### [Passage provided]
You are viewing a plain text version of this content. The canonical link for it is here.
Posted to issues@impala.apache.org by "Max Mizikar (Jira)" <ji...@apache.org> on 2020/02/26 17:12:00 UTC

[jira] [Created] (IMPALA-9429) Unioned partition columns break partition pruning

Max Mizikar created IMPALA-9429:
-----------------------------------

             Summary: Unioned partition columns break partition pruning
                 Key: IMPALA-9429
                 URL: https://issues.apache.org/jira/browse/IMPALA-9429
             Project: IMPALA
          Issue Type: Bug
    Affects Versions: Impala 3.2.0
            Reporter: Max Mizikar


We have different granularity of partitions on our landing tables vs our compacted tables. We use a view to union our landing and our compacted. After an upgrade from cdh5.15 (Impala v2.12.0) to cdh6.3 (Impala 3.2.0) we started having issues with our union-ed tables. I've come up with this as the smallest breaking example.
{code:java}
[:21000] debug> create table debug_with_partition (col1 int) partitioned by (col2 int, col3 int);                                                                                                                                                                                             
Query: create table debug_with_partition (col1 int) partitioned by (col2 int, col3 int)
+-------------------------+
| summary                 |
+-------------------------+
| Table has been created. |
+-------------------------+
Fetched 1 row(s) in 0.09s
[:21000] debug> create table debug_without_partition (col1 int) partitioned by (col2 int);                                                                                                                                                                                                    
Query: create table debug_without_partition (col1 int) partitioned by (col2 int)
+-------------------------+
| summary                 |
+-------------------------+
| Table has been created. |
+-------------------------+
Fetched 1 row(s) in 0.03s
[:21000] debug> create view debug as select col1, col2, col3 from debug_with_partition union all select col1, col2, null from debug_without_partition;                                                                                                                                        
Query: create view debug as select col1, col2, col3 from debug_with_partition union all select col1, col2, null from debug_without_partition
Query submitted at: 2020-02-26 17:04:58 (Coordinator: :25000)
Query progress can be monitored at: :25000/query_plan?query_id=28453bdf5f919fe9:66fef22200000000
+------------------------+
| summary                |
+------------------------+
| View has been created. |
+------------------------+
Fetched 1 row(s) in 5.65s
[:21000] debug> select * from debug where col2 = 0 or col3 = 0;                                                                                                                                                                                                                               
Query: select * from debug where col2 = 0 or col3 = 0
Query submitted at: 2020-02-26 17:05:21 (Coordinator: t:25000)

### [To be done]
a: List every field name in the header block of the Jira issue post, from "Summary" through "Reporter".
b: Continue the Impala partition pruning issue report from the point where it stops.

(Element and text location data)
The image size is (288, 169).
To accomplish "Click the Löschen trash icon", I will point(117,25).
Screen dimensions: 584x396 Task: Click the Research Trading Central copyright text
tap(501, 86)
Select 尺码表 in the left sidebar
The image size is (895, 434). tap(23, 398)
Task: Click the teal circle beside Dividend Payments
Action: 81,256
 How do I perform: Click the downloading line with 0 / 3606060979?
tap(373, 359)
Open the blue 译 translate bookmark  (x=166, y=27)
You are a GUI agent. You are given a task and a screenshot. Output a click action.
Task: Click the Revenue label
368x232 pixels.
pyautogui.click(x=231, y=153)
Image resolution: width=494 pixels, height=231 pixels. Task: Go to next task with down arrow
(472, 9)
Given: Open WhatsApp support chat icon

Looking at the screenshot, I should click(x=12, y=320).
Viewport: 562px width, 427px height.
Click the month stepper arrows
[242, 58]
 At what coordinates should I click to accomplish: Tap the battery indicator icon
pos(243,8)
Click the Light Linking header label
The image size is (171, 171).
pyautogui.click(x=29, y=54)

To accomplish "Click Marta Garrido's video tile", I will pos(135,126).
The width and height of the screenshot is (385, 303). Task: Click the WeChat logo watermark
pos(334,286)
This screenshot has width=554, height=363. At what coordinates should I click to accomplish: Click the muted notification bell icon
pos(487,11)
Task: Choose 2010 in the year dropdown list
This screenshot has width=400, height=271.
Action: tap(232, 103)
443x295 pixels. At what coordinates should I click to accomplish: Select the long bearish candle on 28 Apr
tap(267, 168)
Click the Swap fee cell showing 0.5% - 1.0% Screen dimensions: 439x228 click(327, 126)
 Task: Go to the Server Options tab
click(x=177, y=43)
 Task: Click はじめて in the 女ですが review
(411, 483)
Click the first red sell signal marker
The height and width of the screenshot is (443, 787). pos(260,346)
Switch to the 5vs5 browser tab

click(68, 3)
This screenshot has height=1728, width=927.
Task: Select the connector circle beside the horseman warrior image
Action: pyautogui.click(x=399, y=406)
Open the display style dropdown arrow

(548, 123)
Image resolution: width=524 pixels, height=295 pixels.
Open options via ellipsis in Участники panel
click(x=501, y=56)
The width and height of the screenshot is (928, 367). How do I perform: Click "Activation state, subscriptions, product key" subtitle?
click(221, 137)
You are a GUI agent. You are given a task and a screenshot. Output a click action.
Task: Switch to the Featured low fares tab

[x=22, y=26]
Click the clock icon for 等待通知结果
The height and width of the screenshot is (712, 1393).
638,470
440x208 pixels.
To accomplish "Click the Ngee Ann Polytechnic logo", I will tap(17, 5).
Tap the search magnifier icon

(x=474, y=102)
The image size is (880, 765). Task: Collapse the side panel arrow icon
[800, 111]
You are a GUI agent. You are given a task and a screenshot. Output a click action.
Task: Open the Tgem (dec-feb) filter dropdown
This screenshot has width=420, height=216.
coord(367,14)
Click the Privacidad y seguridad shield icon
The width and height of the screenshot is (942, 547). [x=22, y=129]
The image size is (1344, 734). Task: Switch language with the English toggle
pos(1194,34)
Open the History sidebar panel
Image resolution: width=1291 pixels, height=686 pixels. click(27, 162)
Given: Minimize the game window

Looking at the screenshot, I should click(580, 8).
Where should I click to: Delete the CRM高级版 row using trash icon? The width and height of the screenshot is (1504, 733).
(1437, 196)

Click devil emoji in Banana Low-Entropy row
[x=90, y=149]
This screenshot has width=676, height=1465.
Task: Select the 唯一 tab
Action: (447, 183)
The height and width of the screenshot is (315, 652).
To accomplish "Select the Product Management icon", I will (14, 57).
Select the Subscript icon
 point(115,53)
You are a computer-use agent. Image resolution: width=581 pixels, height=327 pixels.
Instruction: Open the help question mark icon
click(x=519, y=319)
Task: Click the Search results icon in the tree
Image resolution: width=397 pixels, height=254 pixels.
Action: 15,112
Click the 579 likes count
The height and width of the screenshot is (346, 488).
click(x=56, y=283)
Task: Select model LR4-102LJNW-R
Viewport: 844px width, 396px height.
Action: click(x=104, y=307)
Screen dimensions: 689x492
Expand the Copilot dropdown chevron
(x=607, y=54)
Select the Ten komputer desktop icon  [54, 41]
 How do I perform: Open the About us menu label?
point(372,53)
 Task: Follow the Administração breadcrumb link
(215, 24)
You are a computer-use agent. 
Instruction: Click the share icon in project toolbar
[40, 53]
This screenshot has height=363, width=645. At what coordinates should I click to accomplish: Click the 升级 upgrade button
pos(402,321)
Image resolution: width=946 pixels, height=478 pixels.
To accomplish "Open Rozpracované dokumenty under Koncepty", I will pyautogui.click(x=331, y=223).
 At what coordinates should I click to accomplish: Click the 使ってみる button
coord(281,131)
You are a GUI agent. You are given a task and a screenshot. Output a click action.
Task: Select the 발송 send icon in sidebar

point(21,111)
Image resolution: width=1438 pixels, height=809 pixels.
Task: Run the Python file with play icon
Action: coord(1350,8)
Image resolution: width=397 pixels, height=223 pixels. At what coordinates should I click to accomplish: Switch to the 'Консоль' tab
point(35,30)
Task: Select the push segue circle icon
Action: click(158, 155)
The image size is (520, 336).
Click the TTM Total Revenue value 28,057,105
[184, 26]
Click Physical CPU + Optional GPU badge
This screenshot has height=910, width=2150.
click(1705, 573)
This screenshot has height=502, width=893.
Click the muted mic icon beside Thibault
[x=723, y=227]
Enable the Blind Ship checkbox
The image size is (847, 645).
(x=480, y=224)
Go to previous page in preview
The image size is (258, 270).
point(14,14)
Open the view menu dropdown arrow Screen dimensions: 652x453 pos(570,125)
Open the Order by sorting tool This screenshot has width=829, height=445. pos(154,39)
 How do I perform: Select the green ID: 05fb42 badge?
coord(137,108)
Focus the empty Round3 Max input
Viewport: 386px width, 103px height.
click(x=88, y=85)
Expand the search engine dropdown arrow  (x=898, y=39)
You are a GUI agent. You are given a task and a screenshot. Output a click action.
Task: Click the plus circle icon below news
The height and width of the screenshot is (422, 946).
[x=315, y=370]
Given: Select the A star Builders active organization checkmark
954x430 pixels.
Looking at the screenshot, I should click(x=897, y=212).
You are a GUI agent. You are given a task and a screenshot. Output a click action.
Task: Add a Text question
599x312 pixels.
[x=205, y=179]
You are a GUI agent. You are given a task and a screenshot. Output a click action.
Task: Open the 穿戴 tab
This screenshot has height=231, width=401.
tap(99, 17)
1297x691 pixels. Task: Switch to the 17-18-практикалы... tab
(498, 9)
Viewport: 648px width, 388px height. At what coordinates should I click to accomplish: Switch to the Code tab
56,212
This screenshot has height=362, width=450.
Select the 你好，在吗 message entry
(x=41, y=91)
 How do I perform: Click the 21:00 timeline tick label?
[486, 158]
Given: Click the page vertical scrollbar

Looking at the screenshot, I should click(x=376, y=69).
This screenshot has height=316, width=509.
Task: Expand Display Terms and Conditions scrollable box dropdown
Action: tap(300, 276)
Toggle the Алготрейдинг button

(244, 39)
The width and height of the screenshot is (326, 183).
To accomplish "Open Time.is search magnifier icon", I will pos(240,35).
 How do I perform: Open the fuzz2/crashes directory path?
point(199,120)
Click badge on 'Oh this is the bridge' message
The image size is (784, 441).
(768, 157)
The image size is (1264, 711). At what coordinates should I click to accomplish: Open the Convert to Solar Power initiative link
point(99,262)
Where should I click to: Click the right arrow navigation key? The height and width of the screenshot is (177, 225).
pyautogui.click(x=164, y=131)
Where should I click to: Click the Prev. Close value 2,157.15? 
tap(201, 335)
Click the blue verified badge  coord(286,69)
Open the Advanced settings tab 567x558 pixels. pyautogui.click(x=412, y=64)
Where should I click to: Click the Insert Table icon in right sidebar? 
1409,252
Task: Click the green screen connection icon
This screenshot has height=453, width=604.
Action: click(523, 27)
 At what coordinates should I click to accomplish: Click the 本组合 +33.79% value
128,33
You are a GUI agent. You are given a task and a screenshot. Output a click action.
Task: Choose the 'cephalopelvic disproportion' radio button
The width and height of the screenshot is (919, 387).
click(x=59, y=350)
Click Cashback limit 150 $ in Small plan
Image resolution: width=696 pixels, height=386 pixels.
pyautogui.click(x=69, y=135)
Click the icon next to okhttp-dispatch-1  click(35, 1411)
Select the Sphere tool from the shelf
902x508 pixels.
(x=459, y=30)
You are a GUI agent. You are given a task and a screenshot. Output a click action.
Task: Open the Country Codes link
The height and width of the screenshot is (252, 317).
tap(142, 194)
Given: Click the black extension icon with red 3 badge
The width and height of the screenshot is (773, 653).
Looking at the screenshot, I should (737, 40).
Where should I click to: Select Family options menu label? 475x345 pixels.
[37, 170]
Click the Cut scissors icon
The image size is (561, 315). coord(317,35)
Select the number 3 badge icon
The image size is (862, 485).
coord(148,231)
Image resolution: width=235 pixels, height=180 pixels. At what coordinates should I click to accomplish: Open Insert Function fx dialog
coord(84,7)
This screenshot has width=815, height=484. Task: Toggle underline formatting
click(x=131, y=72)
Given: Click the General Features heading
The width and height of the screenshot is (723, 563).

### [Outputs for the tasks]
a: Summary, Key, URL, Project, Issue Type, Affects Versions, Reporter

b:
ERROR: IllegalStateException: null
{code}
Here is what I find in the log
{code:java}
I0226 17:05:21.099532 129442 jni-util.cc:256] c34e2a72018579fe:3d7388e100000000] java.lang.IllegalStateException
                                at com.google.common.base.Preconditions.checkState(Preconditions.java:133)
                                at org.apache.impala.planner.HdfsPartitionPruner.canEvalUsingPartitionMd(HdfsPartitionPruner.java:196)
                                at org.apache.impala.planner.HdfsPartitionPruner.canEvalUsingPartitionMd(HdfsPartitionPruner.java:211)
                                at org.apache.impala.planner.HdfsPartitionPruner.prunePartitions(HdfsPartitionPruner.java:131)
                                at org.apache.impala.planner.SingleNodePlanner.createHdfsScanPlan(SingleNodePlanner.java:1257)
                                at org.apache.impala.planner.SingleNodePlanner.createScanNode(SingleNodePlanner.java:1348)
                                at org.apache.impala.planner.SingleNodePlanner.createTableRefNode(SingleNodePlanner.java:1535)
                                at org.apache.impala.planner.SingleNodePlanner.createTableRefsPlan(SingleNodePlanner.java:814)
                                at org.apache.impala.planner.SingleNodePlanner.createSelectPlan(SingleNodePlanner.java:650)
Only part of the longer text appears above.